## SELECTED EXCERPT
........
By gathering and caching tree nuts and seeds, the fox squirrel in effect 'plants' the forest as he goes. He invariably forgets about some of his cache - as all squirrels do. He digs the ground, rearranges the duff, cultivates the surface for an emergence of plants that were otherwise smothered by decades of accumulated pine and litter litter. The refuge has reintroduced fire as well, using low heat controlled burns to clear out dangerous accumulations of fuel wood and debris that could lead to dangerous hot fires that could destroy forests and squirrels in short order. In ecological terms, the fires and the fox squirrel's activities release other living things to grow, which in turn release the potential of higher biodiversity such as dozens of bird species and herbivores that feed on the new growth planted and encouraged by the large squirrel.


Field sparrow (note eye ring).

Restoration of key species in its historic habitat takes a boatload of time and patience. When Teddy Roosevelt set out to create the National Wildlife Refuge system, he exercised at the legislative level something he believed in at the personal level: long-term commitment to conservation. The National Wildlife Refuge System, symbolized by the flying blue goose logo on literature, roadsigns, and websites, carries TR's vision forward with long-term management missions to ensures huge swaths of wetlands, forests, grasslands, and marshes are preserved for wildlife. Guy saw the need for improvement to a vulnerable population and recognized that once he started thirty years ago, it would take more than one human lifespan to accomplish the goal of a stable and expanding population of fox squirrels.He had the backing and support of refuge managers and the people who live throughout the Lower Shore. He still does.
........
## DATA EXCERPTS
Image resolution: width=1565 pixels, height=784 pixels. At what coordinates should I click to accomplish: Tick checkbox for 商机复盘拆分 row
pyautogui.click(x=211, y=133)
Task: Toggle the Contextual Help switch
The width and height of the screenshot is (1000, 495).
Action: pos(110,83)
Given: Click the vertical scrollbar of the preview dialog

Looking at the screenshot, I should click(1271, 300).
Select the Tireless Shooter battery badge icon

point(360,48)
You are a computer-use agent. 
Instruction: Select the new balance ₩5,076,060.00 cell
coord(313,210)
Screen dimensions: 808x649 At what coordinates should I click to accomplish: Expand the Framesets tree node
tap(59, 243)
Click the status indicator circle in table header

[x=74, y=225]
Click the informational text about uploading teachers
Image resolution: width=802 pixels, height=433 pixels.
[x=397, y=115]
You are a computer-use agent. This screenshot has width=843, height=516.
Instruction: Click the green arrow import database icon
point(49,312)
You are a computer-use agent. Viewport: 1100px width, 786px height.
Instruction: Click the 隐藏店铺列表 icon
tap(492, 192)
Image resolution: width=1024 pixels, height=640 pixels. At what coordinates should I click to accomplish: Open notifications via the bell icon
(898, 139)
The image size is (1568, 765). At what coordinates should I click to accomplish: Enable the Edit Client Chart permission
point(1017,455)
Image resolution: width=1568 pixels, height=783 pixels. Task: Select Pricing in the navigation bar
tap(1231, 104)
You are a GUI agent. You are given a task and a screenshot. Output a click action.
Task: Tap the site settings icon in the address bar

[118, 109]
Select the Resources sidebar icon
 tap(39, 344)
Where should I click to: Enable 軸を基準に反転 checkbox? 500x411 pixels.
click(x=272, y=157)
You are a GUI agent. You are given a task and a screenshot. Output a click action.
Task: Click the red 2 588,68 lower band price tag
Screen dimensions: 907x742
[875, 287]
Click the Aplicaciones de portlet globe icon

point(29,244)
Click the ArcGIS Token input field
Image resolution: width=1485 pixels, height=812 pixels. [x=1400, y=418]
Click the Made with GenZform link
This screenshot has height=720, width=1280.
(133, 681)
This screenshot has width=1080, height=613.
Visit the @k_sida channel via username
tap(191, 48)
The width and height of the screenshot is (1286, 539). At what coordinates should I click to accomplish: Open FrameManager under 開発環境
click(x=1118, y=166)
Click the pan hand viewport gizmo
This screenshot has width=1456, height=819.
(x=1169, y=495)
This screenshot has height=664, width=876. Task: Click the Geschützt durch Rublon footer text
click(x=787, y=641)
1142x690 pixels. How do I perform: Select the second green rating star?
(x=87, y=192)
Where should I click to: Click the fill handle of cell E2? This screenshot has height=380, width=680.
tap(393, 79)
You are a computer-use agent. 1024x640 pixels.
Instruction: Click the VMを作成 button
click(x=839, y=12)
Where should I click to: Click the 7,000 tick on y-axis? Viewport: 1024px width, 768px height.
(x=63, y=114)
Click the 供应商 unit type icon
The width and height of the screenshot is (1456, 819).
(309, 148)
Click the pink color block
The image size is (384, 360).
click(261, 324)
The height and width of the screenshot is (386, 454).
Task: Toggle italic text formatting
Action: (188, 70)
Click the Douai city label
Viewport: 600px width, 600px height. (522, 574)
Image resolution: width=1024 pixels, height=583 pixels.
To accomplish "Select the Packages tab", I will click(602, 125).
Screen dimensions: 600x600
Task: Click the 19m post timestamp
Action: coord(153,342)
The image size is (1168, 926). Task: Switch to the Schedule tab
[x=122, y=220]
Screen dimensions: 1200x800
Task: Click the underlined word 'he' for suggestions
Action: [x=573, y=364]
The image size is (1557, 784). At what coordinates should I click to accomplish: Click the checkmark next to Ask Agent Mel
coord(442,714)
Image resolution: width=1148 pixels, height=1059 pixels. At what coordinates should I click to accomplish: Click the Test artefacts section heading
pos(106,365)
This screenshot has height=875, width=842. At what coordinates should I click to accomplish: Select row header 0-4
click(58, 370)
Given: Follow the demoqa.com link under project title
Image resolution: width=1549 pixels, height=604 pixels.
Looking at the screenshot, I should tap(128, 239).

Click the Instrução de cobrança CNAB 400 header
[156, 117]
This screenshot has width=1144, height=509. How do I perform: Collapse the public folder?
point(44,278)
........
## REQUIRED ACTIONS
• A. Answer these from the passage on fox squirrel restoration:
(i) What does the refuge use to clear out accumulations of fuel wood and debris?
(ii) What logo symbolizes the National Wildlife Refuge System?
(iii) How long ago did Guy start his work?
• B. For each statement, say yes or no according to the passage on fox squirrel restoration, and quote the words that decide it.
(i) The fox squirrel remembers where he placed all of his cache.
(ii) Guy expected to reach his goal for the fox squirrel population within his own lifetime.
(iii) Guy continues to have support from refuge managers and people of the Lower Shore.
• C. Extend the passage on fox squirrel restoration by a short paragraph, starting after its final sentence.
The data has no role in any of this.

## SOLVED TASKS
• A.
(i) Low heat controlled burns.
(ii) A flying blue goose.
(iii) Thirty years ago.

• B.
(i) No: "He invariably forgets about some of his cache - as all squirrels do."
(ii) No: "it would take more than one human lifespan to accomplish the goal of a stable and expanding population of fox squirrels."
(iii) Yes: "He had the backing and support of refuge managers and the people who live throughout the Lower Shore. He still does."

• C.
Withered mushroom after a hard freeze.

Passing time in the woods, it struck me how the human idea of time is challenged by nature's idea of time. The trees we walked beneath were almost a century old. Following two intense rounds of logging in the early 1900s before the refuge was set aside by congressional act mid-century, three generations of humans have come and gone. The forest my grandfather would have seen here in the 1920s was simply not here, and where it could be found, it was not the same as the forest my sister and I walked through  this Saturday afternoon. Yet in a span of tree-years, this growth represented just one generation of forest life that shielded us from the wind. How will encroaching salt water, intensifying coastal storms and their floods, and a sinking landmass affect the forest and the fox squirrel in generations of trees to come?


Great Blue Heron of the Forest.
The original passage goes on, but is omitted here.